The carbon dioxide is permanently captured and stored in the coal seams, and the renewable natural gas is brought to the surface and transported using existing pipelines.

This process captures the methane that would otherwise be released into the atmosphere. And with the trapped carbon dioxide, Cowboy Clean Fuels can sell carbon credits to companies who are looking to off-set their emissions.

“We can take this technology that was developed here and deploy it here, we get to hire more people here, that means we pay rent to landowners here,” Waddington said. “We pay taxes to the county and state here, all the benefits come back to the state.”

Additionally, it makes use of the existing infrastructure that was left behind after the coal-bed methane boom came to an end, as well as the workforce in Campbell County.

The plans are to scale up and deploy the technology to 10 times the size of this first project. A study conducted by the UW Center for Business and Analysis indicated that in 2025, Cowboy Clean Fuels would support 221 jobs, directly and indirectly, in Wyoming.

And once they’re at scale in 2026, Cowboy Clean Fuels will pay an estimated $8.8 million in tax revenue and contribute more than $36 million of added value to the state’s gross domestic product.

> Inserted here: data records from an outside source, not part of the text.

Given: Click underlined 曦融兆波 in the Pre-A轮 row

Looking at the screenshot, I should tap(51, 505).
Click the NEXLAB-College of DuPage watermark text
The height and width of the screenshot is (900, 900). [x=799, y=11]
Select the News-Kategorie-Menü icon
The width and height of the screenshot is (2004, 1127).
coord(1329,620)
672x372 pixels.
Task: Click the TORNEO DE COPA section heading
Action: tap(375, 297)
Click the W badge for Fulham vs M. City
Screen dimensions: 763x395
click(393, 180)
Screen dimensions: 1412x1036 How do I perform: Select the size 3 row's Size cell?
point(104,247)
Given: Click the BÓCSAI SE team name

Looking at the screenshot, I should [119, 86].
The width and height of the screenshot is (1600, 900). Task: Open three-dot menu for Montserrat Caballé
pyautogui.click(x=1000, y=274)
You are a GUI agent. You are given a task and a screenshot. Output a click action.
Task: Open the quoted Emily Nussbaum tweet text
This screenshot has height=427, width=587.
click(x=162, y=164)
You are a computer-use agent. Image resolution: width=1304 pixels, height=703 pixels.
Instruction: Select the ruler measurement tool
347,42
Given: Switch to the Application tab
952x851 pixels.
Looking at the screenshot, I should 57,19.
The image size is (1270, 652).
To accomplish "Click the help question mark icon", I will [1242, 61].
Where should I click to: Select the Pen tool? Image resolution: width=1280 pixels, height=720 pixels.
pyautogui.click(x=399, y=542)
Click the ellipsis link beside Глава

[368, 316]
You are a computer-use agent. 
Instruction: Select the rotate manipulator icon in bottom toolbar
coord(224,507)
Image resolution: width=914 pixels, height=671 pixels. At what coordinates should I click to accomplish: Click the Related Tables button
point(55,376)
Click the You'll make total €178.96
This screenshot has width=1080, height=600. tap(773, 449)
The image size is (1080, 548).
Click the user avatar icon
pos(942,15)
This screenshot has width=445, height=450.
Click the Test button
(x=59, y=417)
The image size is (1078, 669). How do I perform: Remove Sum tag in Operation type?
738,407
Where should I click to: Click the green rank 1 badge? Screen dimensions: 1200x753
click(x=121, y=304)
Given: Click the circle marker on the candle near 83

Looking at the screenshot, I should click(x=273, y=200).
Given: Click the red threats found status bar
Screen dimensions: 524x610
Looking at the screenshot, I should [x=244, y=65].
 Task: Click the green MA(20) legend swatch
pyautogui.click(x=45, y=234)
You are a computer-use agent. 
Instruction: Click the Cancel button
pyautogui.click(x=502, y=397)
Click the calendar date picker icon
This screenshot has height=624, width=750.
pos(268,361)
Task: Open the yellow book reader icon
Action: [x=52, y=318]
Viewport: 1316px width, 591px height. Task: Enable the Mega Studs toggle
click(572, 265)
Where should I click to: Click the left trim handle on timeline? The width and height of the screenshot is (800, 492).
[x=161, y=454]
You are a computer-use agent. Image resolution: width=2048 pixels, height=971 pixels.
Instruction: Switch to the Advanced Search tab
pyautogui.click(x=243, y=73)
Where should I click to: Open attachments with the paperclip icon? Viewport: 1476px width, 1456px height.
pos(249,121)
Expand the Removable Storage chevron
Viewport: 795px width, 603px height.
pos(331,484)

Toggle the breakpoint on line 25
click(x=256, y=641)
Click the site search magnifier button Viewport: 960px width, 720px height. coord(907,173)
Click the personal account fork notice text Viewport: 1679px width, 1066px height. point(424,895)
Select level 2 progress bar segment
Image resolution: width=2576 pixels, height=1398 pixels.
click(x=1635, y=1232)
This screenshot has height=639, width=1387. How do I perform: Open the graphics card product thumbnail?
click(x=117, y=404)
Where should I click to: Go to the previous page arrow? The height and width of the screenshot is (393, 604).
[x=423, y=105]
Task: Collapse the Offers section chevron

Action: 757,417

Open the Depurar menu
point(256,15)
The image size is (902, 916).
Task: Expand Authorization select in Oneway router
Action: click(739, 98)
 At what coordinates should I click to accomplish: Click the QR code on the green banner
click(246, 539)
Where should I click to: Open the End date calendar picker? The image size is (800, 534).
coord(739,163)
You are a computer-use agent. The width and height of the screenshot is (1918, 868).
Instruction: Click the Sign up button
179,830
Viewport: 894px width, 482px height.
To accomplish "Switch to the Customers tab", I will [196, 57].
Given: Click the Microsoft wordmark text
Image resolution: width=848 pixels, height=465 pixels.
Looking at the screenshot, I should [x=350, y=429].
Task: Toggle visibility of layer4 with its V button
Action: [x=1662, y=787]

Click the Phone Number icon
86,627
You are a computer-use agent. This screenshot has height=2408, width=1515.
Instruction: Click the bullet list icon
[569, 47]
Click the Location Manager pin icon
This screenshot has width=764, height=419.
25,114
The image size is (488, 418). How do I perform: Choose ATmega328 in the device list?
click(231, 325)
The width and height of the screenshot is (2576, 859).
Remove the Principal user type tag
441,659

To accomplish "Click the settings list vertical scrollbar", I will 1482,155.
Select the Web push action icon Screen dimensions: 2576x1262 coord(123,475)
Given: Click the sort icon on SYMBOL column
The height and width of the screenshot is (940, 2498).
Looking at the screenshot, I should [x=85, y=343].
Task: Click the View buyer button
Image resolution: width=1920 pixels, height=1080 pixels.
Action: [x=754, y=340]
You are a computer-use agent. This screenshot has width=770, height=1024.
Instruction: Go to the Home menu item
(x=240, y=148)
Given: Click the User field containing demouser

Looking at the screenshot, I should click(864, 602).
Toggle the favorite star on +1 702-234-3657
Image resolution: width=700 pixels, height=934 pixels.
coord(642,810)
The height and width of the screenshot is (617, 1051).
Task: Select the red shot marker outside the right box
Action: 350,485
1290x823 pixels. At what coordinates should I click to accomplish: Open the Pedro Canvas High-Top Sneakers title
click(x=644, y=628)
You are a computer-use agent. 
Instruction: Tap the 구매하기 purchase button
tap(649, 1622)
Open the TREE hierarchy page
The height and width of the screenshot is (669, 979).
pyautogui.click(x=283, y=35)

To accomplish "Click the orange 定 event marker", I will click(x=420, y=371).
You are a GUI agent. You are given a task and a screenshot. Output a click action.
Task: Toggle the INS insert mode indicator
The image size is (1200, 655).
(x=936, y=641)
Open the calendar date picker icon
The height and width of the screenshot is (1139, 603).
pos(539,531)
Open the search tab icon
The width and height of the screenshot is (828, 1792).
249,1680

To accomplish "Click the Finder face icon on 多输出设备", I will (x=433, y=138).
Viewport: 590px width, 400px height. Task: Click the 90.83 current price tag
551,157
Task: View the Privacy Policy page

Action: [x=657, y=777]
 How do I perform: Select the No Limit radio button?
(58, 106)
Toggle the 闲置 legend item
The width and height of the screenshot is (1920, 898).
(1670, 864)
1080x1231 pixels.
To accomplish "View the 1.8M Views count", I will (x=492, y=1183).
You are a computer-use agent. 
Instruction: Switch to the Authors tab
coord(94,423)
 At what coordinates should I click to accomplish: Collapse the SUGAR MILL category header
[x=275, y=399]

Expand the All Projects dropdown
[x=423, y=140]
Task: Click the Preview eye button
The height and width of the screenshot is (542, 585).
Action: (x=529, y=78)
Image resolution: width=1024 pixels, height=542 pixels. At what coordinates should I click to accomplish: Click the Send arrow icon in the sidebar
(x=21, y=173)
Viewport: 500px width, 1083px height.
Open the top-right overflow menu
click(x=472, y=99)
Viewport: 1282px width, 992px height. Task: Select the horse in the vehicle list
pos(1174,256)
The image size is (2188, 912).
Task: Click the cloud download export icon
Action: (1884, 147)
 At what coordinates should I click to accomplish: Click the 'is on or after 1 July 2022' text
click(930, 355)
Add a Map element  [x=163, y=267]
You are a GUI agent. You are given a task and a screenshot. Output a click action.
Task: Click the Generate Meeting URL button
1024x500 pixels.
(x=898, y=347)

Waddington acknowledged that when it comes to carbon capture and sequestration, there haven’t been many real world results.

“This is an industry where, quite frankly there’s a lot of talk and a lot of hype and not a lot actually happening in terms of real carbon removal,” he said.

While it’s exciting that there have been a lot of announcements for carbon capture projects, they’re still a long way from making a real economic impact, Waddington said.

“Nobody’s commercial yet, and some of them are going to start out pretty small,” he said. “We’re already commercial, we’re already putting stuff in the ground, already sequestering, and when we get to full-scale, we’re going to be really big.”

Waddington said he believes Cowboy Clean Fuels can play a big part in Wyoming’s energy portfolio moving forward.

“It continues Wyoming’s tradition of exporting the energy the world needs, it’s just one more thing that Wyoming can make in large volumes to get the rest of the world powered up,” he said.

 

This story was published on September 24, 2024.